POR FREDDY FERNÁNDEZ  •@FILOYBORDE / ILUSTRACIÓN HENRY ROJAS

El Décimo Mandamiento ha dado para mucho. La literatura, el cine y el arte en general se han cebado con el tema de “la mujer del prójimo”. El amante de lady Chatterley, de D. H. Lawrence, publicado en 1928 y censurado hasta 1959; o Matar a Johnny Fry, de Walter Mosley (2007), son buenos ejemplos del inmenso atractivo que pareciera producir en nosotros esta prohibición.

Dado el carácter patriarcal de la formulación del mandamiento, uno podría tener la impresión de que, por el contrario, está permitido el deseo del hombre de la prójima. Sin embargo, debemos ubicarnos en las condiciones sociales y culturales del momento cuando Moisés presentó las tablas de los preceptos para comprender el origen, el propósito y el alcance de los mandamientos.

“Yo soy el Señor tu Dios que te ha sacado del país de Egipto de la casa de servidumbre”, es la afirmación que precede a las normas contenidas en las tablas.

Según el relato bíblico, en ese momento el pueblo hebreo está buscando dónde asentarse. El liderazgo que los une y guía es fundamentalmente religioso. Lo político no está precisamente definido.

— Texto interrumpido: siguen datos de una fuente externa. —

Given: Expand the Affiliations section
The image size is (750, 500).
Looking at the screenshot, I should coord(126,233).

El territorio en el que se mueven es el cruce entre África, Asia y Europa. Otros pueblos con mayor organización y pericia militar también lo transitan. Sobrevivir exige a los hebreos la más absoluta unidad y disciplina.

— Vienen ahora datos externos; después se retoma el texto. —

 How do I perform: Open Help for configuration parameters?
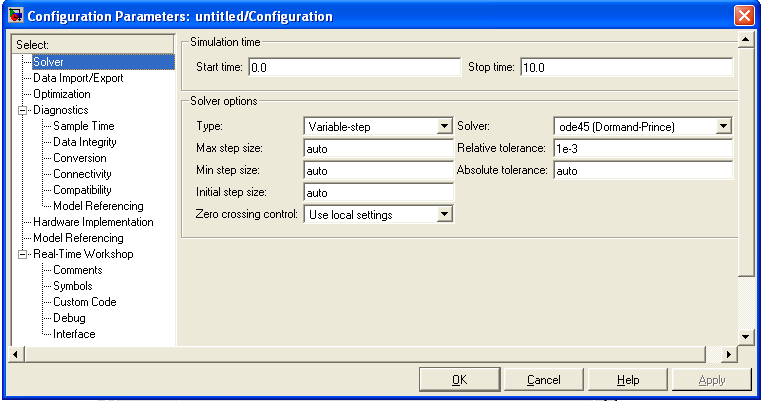tap(628, 380)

Los Diez Mandamientos apuntan a garantizar la unidad en la fe y a imponer las normas de convivencia que la garanticen. Respetarlos evitaba la aparición de conflictos internos. La sociedad que los asume es claramente patriarcal y machista, por eso su redacción se plasma en género masculino.

De lo que trata el Décimo Mandamiento, no es de un asunto erótico. Es un tema de propiedad: (Deuteronomio 5: 6-21) “No codiciarás la mujer de tu prójimo ni desearás la casa de tu prójimo, ni su tierra ni su siervo ni su sierva ni su buey ni su asno ni cosa alguna de tu prójimo”. En el catecismo católico se ha resumido en “No codiciarás los bienes ajenos”

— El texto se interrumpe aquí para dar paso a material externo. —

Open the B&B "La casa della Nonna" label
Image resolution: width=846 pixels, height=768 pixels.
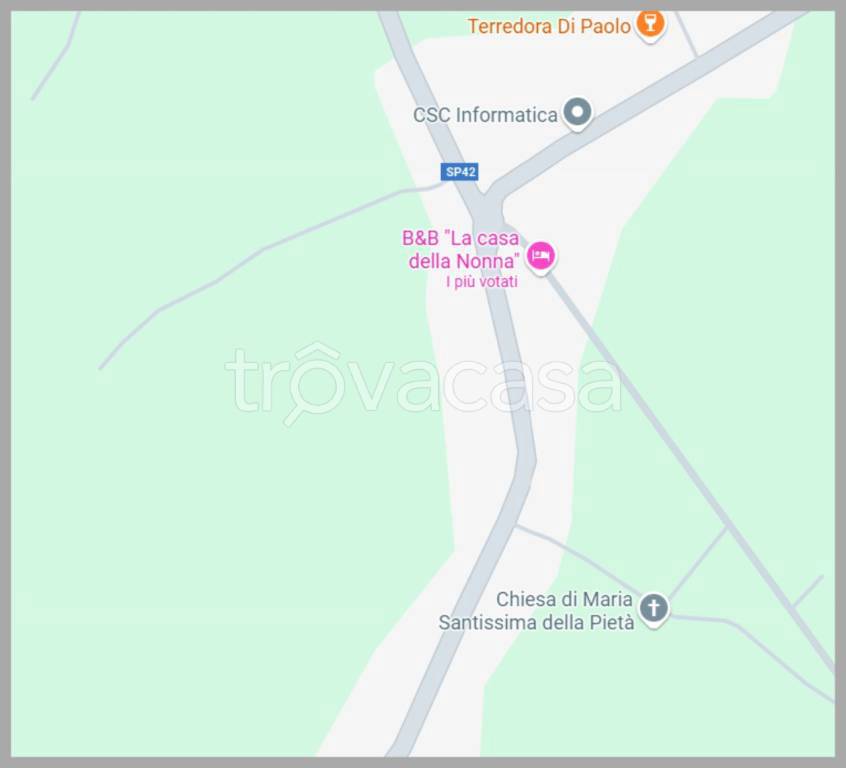(460, 249)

Si se observa bien, en el Antiguo Testamento la mujer aparece solo como objeto. De hecho, se prohíbe codiciarla junto al buey y al asno. Es a partir del Nuevo Testamento cuando las mujeres comienzan, tímidamente, a aparecer como sujetos.

Si esta prohibición se volvió tan atractiva se debe a que, varios siglos después de Moisés, se inventó el amor romántico que nosotros conocemos y que nos impone saltar trabas para sentir que realmente amamos. A mayor prohibición, más atractivo erótico. Quienes quieran más datos sobre este tema del amor les viene bien La llama doble de Octavio Paz.

Junto al primero, el Décimo Mandamiento es un dictado clave para garantizar la armonía de aquel pueblo que construía una identidad luego de haber sido esclavo.

Ojalá que la modernización del mandato, hasta reducirse solo a los “bienes ajenos”, contribuya a eliminar el efecto que durante demasiado tiempo se implantó, al prolongar su literalidad en una sociedad que no tenía ya las mismas condiciones culturales. Hemos vivido siglos de desnaturalización y criminalización del deseo.